# [ASSIGNMENT]
Please set down the records below exactly as they appear.

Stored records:
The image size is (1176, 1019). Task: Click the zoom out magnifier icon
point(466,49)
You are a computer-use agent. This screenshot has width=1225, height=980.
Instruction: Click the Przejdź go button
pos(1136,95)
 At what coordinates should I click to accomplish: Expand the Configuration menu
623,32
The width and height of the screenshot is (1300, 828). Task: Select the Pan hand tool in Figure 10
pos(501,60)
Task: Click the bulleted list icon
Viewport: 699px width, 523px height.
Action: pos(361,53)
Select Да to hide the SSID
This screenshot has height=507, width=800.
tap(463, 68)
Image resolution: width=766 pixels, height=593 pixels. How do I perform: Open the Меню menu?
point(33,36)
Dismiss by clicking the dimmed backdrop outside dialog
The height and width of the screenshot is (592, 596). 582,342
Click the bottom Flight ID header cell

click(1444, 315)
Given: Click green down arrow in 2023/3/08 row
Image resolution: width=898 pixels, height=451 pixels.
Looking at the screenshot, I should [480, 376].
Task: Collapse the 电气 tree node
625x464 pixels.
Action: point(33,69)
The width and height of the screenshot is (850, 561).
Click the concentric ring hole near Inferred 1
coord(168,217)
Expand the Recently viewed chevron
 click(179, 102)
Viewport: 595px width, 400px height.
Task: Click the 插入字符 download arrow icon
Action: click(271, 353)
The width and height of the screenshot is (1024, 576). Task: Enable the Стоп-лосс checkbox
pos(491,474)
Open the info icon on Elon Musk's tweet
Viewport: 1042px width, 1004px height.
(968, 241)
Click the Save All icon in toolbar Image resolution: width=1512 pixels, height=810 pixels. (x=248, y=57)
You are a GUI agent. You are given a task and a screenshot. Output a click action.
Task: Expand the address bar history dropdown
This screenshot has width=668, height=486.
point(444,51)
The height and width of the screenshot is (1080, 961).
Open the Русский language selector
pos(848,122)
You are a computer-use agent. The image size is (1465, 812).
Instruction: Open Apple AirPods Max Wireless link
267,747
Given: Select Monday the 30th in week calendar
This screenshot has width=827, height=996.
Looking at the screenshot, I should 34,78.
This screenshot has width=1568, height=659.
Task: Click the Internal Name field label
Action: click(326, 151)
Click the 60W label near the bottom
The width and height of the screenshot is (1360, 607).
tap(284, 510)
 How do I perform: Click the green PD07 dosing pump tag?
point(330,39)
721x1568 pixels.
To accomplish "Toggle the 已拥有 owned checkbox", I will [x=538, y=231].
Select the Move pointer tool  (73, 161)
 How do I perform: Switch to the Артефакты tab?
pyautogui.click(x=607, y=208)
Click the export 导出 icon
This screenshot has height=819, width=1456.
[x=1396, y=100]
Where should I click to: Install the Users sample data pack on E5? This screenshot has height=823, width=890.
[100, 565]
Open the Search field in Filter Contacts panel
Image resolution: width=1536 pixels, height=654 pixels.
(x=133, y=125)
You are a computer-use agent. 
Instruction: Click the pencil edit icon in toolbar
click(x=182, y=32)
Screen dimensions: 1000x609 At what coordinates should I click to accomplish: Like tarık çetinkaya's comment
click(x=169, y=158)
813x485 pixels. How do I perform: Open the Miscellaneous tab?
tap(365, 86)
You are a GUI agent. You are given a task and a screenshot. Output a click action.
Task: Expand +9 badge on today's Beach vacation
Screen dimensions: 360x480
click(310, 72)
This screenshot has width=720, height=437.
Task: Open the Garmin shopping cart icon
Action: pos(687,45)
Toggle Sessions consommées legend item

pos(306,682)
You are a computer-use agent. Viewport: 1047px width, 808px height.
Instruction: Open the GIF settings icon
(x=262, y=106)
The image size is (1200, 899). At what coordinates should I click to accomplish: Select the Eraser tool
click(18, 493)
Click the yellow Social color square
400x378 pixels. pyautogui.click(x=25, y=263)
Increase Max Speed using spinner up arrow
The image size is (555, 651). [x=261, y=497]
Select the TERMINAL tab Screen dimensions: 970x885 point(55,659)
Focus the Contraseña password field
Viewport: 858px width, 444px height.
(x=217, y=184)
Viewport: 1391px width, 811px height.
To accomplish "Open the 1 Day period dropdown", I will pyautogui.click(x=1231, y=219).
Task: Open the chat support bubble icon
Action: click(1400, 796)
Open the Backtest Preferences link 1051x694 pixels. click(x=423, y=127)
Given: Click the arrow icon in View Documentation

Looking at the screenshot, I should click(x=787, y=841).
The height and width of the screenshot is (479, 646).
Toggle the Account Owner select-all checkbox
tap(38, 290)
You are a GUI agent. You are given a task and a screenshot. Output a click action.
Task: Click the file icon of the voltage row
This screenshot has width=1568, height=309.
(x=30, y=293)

# [SOLUTION FOR THIS PROBLEM]
The image size is (1176, 1019). Task: Click the zoom out magnifier icon
point(466,49)
You are a computer-use agent. This screenshot has width=1225, height=980.
Instruction: Click the Przejdź go button
pos(1136,95)
 At what coordinates should I click to accomplish: Expand the Configuration menu
623,32
The width and height of the screenshot is (1300, 828). Task: Select the Pan hand tool in Figure 10
pos(501,60)
Task: Click the bulleted list icon
Viewport: 699px width, 523px height.
Action: pos(361,53)
Select Да to hide the SSID
This screenshot has height=507, width=800.
tap(463, 68)
Image resolution: width=766 pixels, height=593 pixels. How do I perform: Open the Меню menu?
point(33,36)
Dismiss by clicking the dimmed backdrop outside dialog
The height and width of the screenshot is (592, 596). 582,342
Click the bottom Flight ID header cell

click(1444, 315)
Given: Click green down arrow in 2023/3/08 row
Image resolution: width=898 pixels, height=451 pixels.
Looking at the screenshot, I should [480, 376].
Task: Collapse the 电气 tree node
625x464 pixels.
Action: point(33,69)
The width and height of the screenshot is (850, 561).
Click the concentric ring hole near Inferred 1
coord(168,217)
Expand the Recently viewed chevron
 click(179, 102)
Viewport: 595px width, 400px height.
Task: Click the 插入字符 download arrow icon
Action: click(271, 353)
The width and height of the screenshot is (1024, 576). Task: Enable the Стоп-лосс checkbox
pos(491,474)
Open the info icon on Elon Musk's tweet
Viewport: 1042px width, 1004px height.
(968, 241)
Click the Save All icon in toolbar Image resolution: width=1512 pixels, height=810 pixels. (x=248, y=57)
You are a GUI agent. You are given a task and a screenshot. Output a click action.
Task: Expand the address bar history dropdown
This screenshot has width=668, height=486.
point(444,51)
The height and width of the screenshot is (1080, 961).
Open the Русский language selector
pos(848,122)
You are a computer-use agent. The image size is (1465, 812).
Instruction: Open Apple AirPods Max Wireless link
267,747
Given: Select Monday the 30th in week calendar
This screenshot has width=827, height=996.
Looking at the screenshot, I should 34,78.
This screenshot has width=1568, height=659.
Task: Click the Internal Name field label
Action: click(326, 151)
Click the 60W label near the bottom
The width and height of the screenshot is (1360, 607).
tap(284, 510)
 How do I perform: Click the green PD07 dosing pump tag?
point(330,39)
721x1568 pixels.
To accomplish "Toggle the 已拥有 owned checkbox", I will [x=538, y=231].
Select the Move pointer tool  (73, 161)
 How do I perform: Switch to the Артефакты tab?
pyautogui.click(x=607, y=208)
Click the export 导出 icon
This screenshot has height=819, width=1456.
[x=1396, y=100]
Where should I click to: Install the Users sample data pack on E5? This screenshot has height=823, width=890.
[100, 565]
Open the Search field in Filter Contacts panel
Image resolution: width=1536 pixels, height=654 pixels.
(x=133, y=125)
You are a computer-use agent. 
Instruction: Click the pencil edit icon in toolbar
click(x=182, y=32)
Screen dimensions: 1000x609 At what coordinates should I click to accomplish: Like tarık çetinkaya's comment
click(x=169, y=158)
813x485 pixels. How do I perform: Open the Miscellaneous tab?
tap(365, 86)
You are a GUI agent. You are given a task and a screenshot. Output a click action.
Task: Expand +9 badge on today's Beach vacation
Screen dimensions: 360x480
click(310, 72)
This screenshot has width=720, height=437.
Task: Open the Garmin shopping cart icon
Action: pos(687,45)
Toggle Sessions consommées legend item

pos(306,682)
You are a computer-use agent. Viewport: 1047px width, 808px height.
Instruction: Open the GIF settings icon
(x=262, y=106)
The image size is (1200, 899). At what coordinates should I click to accomplish: Select the Eraser tool
click(18, 493)
Click the yellow Social color square
400x378 pixels. pyautogui.click(x=25, y=263)
Increase Max Speed using spinner up arrow
The image size is (555, 651). [x=261, y=497]
Select the TERMINAL tab Screen dimensions: 970x885 point(55,659)
Focus the Contraseña password field
Viewport: 858px width, 444px height.
(x=217, y=184)
Viewport: 1391px width, 811px height.
To accomplish "Open the 1 Day period dropdown", I will pyautogui.click(x=1231, y=219).
Task: Open the chat support bubble icon
Action: click(1400, 796)
Open the Backtest Preferences link 1051x694 pixels. click(x=423, y=127)
Given: Click the arrow icon in View Documentation

Looking at the screenshot, I should click(x=787, y=841).
The height and width of the screenshot is (479, 646).
Toggle the Account Owner select-all checkbox
tap(38, 290)
You are a GUI agent. You are given a task and a screenshot. Output a click action.
Task: Click the file icon of the voltage row
This screenshot has width=1568, height=309.
(x=30, y=293)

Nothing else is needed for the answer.